Par ailleurs, l'article 4 du projet de loi soumis pour avis précise que l'arrêt de la diffusion analogique est mis en oeuvre par le CSA dans le « cadre des orientations déterminées par un schéma national [...] approuvé par arrêté du Premier ministre ». L'Autorité comprend que ce schéma national sera issu des réflexions du comité stratégique pour le numérique, institué par le Président de la République le 4 mai dernier, auquel elle apportera son soutien et son expertise pour faciliter au mieux sa mission.

La gestion du dividende numérique est un enjeu majeur

Le spectre radioélectrique constitue par nature une ressource limitée faisant l'objet d'une demande croissante. Or, la meilleure efficacité spectrale induite par la télévision numérique terrestre (TNT) permettra de dégager une ressource supplémentaire, communément appelée « dividende numérique ». Une partie des fréquences disponibles aura vocation à compléter la couverture de la TNT et à enrichir l'offre de services audiovisuels, mais l'affectation de ressources à de nouveaux services de communications électroniques représente un enjeu sociétal, économique et industriel majeur qui s'inscrit dans le cadre des actions visant l'accès de tous à la société de l'information.

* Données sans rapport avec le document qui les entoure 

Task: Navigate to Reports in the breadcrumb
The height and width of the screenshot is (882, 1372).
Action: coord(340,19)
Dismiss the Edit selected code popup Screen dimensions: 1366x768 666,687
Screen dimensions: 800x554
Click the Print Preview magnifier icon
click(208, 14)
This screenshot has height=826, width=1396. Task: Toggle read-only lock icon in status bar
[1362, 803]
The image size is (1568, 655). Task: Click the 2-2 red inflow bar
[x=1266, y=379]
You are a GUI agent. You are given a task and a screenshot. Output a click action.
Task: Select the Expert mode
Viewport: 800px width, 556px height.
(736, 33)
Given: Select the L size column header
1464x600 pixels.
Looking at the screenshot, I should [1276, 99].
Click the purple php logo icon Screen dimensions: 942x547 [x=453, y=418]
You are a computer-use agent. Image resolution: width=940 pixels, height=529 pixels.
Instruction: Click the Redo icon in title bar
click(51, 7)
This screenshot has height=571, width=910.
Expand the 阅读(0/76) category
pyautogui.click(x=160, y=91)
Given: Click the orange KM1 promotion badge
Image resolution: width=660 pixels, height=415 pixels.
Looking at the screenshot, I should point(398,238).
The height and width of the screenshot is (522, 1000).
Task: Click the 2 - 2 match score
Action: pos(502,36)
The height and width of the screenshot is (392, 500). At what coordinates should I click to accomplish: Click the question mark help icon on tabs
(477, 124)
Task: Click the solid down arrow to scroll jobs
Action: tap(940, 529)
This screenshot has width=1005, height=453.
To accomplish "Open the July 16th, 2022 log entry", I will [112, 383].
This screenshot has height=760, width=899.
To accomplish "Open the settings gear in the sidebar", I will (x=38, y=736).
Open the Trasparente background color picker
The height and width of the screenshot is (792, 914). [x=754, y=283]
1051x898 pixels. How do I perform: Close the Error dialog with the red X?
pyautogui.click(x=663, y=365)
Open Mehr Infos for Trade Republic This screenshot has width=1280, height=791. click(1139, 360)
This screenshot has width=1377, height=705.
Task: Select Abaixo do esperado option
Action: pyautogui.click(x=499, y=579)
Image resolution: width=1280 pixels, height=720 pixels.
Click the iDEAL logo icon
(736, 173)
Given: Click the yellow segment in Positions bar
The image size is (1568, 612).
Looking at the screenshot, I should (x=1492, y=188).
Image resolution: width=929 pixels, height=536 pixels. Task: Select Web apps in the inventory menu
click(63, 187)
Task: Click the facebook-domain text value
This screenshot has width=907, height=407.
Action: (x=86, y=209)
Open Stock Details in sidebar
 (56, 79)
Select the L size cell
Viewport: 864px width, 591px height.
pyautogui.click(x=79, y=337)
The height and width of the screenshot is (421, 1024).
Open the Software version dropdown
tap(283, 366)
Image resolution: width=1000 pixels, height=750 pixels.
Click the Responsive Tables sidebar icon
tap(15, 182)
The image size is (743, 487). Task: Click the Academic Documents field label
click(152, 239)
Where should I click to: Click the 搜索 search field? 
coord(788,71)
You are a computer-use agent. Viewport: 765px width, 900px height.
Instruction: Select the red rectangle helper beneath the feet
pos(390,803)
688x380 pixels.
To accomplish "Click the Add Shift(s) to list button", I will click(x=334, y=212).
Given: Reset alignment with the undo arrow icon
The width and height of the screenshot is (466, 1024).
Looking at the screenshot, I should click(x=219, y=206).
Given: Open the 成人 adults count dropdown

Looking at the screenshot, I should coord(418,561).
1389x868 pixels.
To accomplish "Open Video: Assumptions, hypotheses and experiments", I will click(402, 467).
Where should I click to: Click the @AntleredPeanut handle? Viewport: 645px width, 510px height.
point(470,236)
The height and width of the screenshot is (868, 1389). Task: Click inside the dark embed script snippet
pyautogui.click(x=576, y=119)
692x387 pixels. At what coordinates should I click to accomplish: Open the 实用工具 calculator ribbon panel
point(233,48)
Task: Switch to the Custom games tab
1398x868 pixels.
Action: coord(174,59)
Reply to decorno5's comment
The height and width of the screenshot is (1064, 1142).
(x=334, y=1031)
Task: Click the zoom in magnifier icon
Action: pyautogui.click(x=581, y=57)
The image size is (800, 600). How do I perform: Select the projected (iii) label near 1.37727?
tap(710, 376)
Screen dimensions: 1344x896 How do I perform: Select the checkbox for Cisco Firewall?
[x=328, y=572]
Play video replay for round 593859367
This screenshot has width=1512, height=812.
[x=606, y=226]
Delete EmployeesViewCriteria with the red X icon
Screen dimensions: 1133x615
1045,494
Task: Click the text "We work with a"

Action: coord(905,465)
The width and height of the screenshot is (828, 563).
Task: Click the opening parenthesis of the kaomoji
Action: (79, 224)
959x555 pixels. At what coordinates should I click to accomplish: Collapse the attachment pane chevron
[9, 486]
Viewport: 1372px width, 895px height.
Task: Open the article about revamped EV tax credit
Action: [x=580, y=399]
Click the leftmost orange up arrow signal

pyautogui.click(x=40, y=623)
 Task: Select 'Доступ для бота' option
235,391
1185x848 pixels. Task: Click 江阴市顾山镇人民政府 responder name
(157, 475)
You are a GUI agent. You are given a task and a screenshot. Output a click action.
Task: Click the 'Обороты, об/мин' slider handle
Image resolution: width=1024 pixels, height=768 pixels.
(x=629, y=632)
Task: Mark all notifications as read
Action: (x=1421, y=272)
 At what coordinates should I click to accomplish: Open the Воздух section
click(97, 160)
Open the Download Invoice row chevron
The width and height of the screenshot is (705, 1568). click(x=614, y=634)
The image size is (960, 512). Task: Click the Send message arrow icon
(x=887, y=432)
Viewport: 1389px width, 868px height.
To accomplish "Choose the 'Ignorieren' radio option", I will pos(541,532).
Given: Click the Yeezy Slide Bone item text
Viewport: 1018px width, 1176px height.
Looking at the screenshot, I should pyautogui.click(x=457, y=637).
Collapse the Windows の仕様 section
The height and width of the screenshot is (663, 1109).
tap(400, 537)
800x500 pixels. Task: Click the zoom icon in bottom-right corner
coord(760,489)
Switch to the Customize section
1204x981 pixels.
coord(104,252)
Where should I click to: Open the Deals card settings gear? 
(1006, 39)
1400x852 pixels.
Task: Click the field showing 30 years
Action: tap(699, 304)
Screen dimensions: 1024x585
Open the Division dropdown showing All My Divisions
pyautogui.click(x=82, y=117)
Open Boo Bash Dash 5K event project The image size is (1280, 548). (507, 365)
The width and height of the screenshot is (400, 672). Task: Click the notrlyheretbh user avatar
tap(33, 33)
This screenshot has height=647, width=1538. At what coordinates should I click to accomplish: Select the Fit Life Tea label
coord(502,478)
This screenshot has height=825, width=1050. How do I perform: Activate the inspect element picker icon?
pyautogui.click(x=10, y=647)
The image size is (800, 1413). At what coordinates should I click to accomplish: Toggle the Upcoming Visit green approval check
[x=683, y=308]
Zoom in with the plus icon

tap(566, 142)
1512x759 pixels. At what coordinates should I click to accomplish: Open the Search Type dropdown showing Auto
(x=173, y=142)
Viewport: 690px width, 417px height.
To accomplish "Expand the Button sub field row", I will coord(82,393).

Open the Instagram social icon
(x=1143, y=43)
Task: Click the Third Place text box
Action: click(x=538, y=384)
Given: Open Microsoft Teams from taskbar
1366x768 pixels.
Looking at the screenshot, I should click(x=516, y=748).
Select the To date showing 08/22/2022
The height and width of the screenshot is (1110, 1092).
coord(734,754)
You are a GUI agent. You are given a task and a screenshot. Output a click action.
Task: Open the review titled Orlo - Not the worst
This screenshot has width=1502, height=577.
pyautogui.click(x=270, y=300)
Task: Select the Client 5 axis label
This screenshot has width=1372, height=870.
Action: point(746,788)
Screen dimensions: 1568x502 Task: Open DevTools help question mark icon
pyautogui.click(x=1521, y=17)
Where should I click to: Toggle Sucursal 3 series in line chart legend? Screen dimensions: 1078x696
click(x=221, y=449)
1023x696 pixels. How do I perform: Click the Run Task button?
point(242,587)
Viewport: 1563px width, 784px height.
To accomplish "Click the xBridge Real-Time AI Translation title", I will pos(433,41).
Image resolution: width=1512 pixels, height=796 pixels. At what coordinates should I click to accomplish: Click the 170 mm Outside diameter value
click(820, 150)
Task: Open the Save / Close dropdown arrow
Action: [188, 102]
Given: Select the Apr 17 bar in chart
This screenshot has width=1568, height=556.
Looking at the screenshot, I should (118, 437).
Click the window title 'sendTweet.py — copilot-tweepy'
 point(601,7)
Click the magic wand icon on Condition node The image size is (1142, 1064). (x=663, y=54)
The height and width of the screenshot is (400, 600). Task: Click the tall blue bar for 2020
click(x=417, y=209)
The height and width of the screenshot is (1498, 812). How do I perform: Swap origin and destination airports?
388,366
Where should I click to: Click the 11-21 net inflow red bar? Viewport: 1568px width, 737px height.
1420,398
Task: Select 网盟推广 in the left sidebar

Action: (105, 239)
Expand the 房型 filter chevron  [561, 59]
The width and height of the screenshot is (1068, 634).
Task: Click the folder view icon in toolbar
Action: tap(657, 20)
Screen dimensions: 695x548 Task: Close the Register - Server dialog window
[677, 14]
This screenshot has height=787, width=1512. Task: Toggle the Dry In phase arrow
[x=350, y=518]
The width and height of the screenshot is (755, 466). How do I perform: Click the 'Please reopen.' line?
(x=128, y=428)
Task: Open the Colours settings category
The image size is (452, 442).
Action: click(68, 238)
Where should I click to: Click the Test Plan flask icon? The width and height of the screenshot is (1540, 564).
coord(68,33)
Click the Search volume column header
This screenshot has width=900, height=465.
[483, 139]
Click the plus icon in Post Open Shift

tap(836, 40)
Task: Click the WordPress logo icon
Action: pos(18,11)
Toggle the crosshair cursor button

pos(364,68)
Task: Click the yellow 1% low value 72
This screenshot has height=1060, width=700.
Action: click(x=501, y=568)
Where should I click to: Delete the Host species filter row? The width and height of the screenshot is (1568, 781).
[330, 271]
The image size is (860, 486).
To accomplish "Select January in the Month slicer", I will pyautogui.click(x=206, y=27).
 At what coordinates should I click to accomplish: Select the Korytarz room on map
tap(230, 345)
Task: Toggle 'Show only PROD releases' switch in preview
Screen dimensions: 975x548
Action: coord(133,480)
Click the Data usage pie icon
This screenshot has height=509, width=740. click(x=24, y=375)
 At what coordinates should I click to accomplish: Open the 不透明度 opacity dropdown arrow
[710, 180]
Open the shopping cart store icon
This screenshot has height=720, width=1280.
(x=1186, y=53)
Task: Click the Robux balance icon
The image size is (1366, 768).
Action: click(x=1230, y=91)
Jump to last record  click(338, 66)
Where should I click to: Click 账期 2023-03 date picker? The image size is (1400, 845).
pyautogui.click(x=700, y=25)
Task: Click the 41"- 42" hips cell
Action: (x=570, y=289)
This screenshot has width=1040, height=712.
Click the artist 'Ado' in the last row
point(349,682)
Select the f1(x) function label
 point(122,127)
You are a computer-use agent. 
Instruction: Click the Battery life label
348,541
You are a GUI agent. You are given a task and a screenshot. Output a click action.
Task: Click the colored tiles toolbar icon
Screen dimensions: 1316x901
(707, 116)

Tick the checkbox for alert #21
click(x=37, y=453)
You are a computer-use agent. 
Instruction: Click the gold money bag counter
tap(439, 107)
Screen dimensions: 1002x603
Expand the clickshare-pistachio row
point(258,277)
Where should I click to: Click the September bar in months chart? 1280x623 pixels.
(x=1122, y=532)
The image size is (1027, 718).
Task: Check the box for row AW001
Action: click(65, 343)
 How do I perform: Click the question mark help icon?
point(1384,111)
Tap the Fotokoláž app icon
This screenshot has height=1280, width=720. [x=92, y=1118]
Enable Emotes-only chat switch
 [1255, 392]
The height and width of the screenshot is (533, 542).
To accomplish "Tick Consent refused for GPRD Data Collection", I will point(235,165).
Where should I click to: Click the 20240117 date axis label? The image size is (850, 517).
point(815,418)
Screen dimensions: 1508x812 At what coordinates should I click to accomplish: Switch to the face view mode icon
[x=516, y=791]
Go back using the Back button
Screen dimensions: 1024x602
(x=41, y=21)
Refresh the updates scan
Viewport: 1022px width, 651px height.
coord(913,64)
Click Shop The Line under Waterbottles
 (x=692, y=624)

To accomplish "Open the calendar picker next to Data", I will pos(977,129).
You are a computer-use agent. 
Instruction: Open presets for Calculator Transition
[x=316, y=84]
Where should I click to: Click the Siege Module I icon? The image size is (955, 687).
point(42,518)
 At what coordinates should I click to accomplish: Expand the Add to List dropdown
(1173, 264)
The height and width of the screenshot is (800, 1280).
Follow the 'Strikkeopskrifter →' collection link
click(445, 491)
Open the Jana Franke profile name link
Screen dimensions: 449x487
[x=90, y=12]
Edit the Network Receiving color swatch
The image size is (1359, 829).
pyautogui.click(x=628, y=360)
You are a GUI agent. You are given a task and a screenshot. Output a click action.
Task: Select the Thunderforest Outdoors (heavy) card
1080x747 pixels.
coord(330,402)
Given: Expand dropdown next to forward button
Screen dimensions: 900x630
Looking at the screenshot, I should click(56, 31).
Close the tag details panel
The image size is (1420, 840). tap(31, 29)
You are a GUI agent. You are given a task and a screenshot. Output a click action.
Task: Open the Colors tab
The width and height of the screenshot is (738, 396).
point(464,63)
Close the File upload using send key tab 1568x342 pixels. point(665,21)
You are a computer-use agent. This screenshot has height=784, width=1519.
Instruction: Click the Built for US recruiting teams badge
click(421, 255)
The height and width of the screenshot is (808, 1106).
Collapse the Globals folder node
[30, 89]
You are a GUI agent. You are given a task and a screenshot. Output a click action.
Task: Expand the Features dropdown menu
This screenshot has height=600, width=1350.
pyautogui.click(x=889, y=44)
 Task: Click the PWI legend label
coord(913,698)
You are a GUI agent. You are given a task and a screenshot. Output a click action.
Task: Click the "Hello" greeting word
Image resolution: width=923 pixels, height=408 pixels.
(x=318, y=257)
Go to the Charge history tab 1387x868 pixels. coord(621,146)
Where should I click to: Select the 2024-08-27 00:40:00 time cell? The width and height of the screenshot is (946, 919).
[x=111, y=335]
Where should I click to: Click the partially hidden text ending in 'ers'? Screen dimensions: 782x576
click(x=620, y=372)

Dans ces conditions, et eu égard aux impacts positifs d'une utilisation optimale de ce dividende numérique, l'Autorité soutient pleinement le dispositif mis en place par l'article 7 du projet de loi, à savoir le lancement par le Premier ministre d'une consultation publique sur la réutilisation des fréquences libérées par l'arrêt de la diffusion de la télévision analogique terrestre avant toute réassignation à une autorité gestionnaire.
L'Autorité considère que cette consultation publique devrait intervenir dès que possible après la promulgation de la loi, objet du présent avis, afin d'évaluer les besoins en ressources radioélectriques, de permettre une réaffectation compatible avec la date d'arrêt effectif de l'analogique et donc de placer la France dans les meilleures conditions en 2011.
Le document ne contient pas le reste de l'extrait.